Alice Munro and the Anatomy of the Short Story
Title | Alice Munro and the Anatomy of the Short Story PDF eBook |
Author | Oriana Palusci |
Publisher | Cambridge Scholars Publishing |
Pages | 203 |
Release | 2018-01-23 |
Genre | Fiction |
ISBN | 1527507009 |
Alice Munro has devoted her entire career to the short story form in her fourteen collections, having won the Nobel Prize in Literature “as master of the contemporary short story”. This edited volume investigates her art as a storyteller, the processes she performs on the contemporary short story genre in her creative anatomical theatre.

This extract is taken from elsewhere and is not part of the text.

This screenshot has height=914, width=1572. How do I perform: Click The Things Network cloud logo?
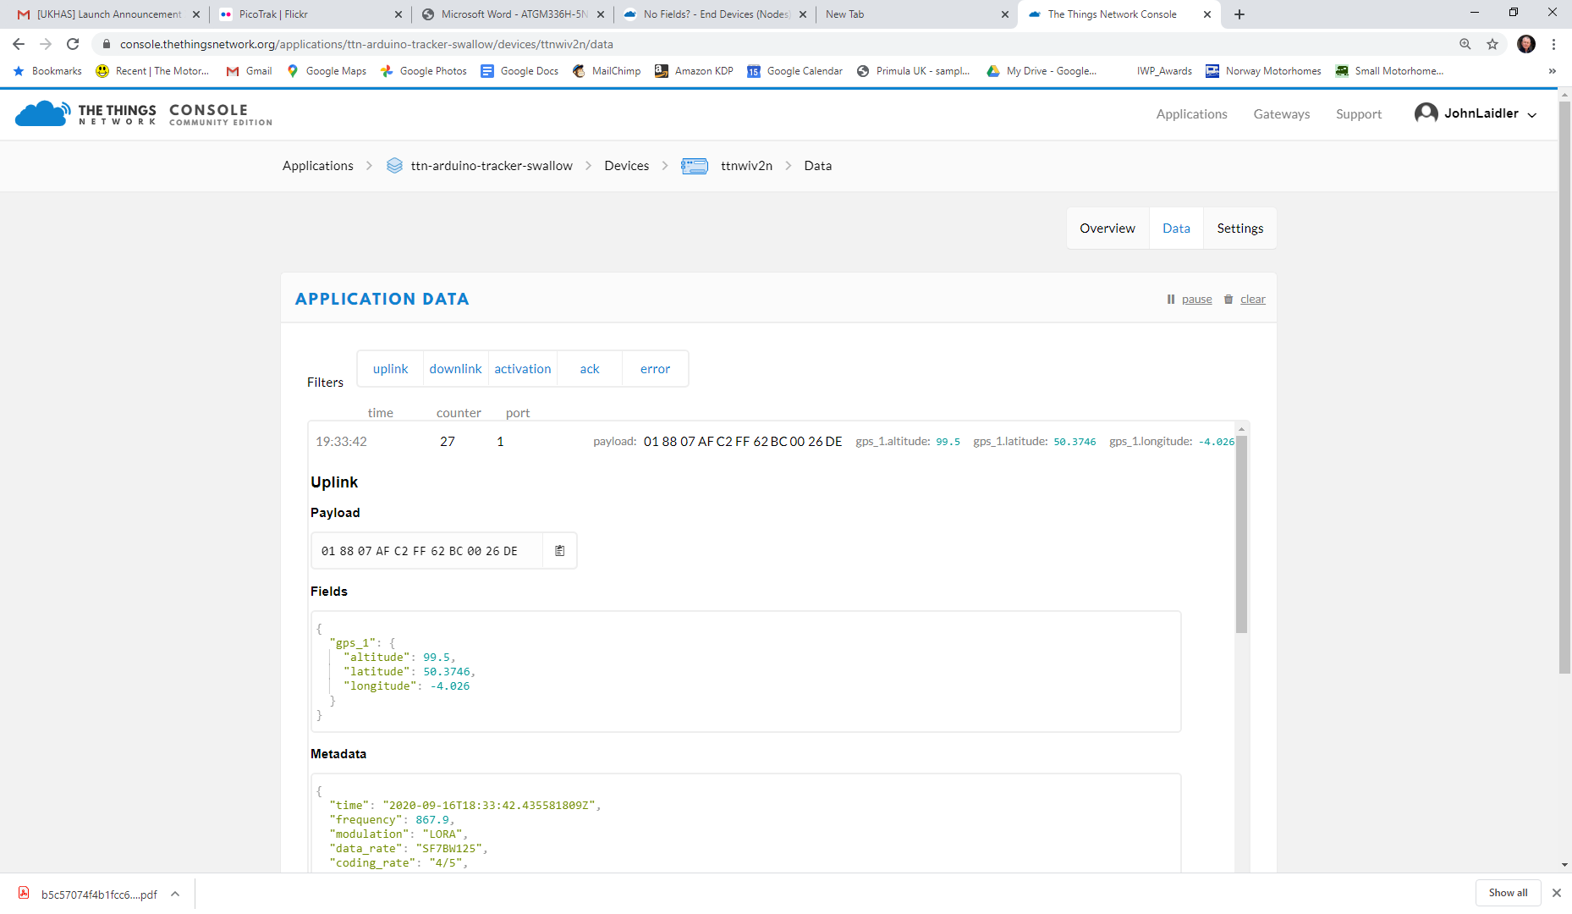tap(42, 114)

Divided into five topical sections, it is a collection of scholarly chapters which offer textual insights into a single story, compare two or more texts, or casts a more panoramic view on Munro’s literary production, embracing stories from her first collection Dance of the Happy Shades to her last published Dear Life. Through different critical approaches that range from post-structuralism to cultural studies, from linguistics and rhetorical analyses to translation studies, the authors insist on the concept that no fixed patterns prevail in her short stories, as Munro has constantly developed, challenged, and revised existing modes of generic configuration, while discussing the fluidity, the elusiveness, the indeterminacy, the ambiguity of her superb writing.
The Boston Girl
Title | The Boston Girl PDF eBook |
Author | Anita Diamant |
Publisher | Simon and Schuster |
Pages | 336 |
Release | 2014-12-09 |
Genre | Fiction |
ISBN | 143919937X |
New York Times bestseller! An unforgettable novel about a young Jewish woman growing up in Boston in the early twentieth century, told “with humor and optimism…through the eyes of an irresistible heroine” (People)—from the acclaimed author of The Red Tent. Anita Diamant’s “vivid, affectionate portrait of American womanhood” (Los Angeles Times), follows the life of one woman, Addie Baum, through a period of dramatic change. Addie is The Boston Girl, the spirited daughter of an immigrant Jewish family, born in 1900 to parents who were unprepared for America and its effect on their three daughters. Growing up in the North End of Boston, then a teeming multicultural neighborhood, Addie’s intelligence and curiosity take her to a world her parents can’t imagine—a world of short skirts, movies, celebrity culture, and new opportunities for women. Addie wants to finish high school and dreams of going to college. She wants a career and to find true love. From the one-room tenement apartment she shared with her parents and two sisters, to the library group for girls she joins at a neighborhood settlement house, to her first, disastrous love affair, to finding the love of her life, eighty-five-year-old Addie recounts her adventures with humor and compassion for the naïve girl she once was. Written with the same attention to historical detail and emotional resonance that made Diamant’s previous novels bestsellers, The Boston Girl is a moving portrait of one woman’s complicated life in twentieth century America, and a fascinating look at a generation of women finding their places in a changing world. “Diamant brings to life a piece of feminism’s forgotten history” (Good Housekeeping) in this “inspirational…page-turning portrait of immigrant life in the early twentieth century” (Booklist).
Short Walk
Title | Short Walk PDF eBook |
Author | Alice Childress |
Publisher | |
Pages | 336 |
Release | 1989-02 |
Genre | |
ISBN | 9780948491375 |
Famed dramatist and author Alice Childress portrays her protagonist's "short walk" through life. During the early half of the twentieth century, Cora James experiences political movements, the easy life of dealing poker in a Harlem card parlor, and the more grueling demands of the vaudeville circuit. She emerges as the woman of stature she always vowed to become.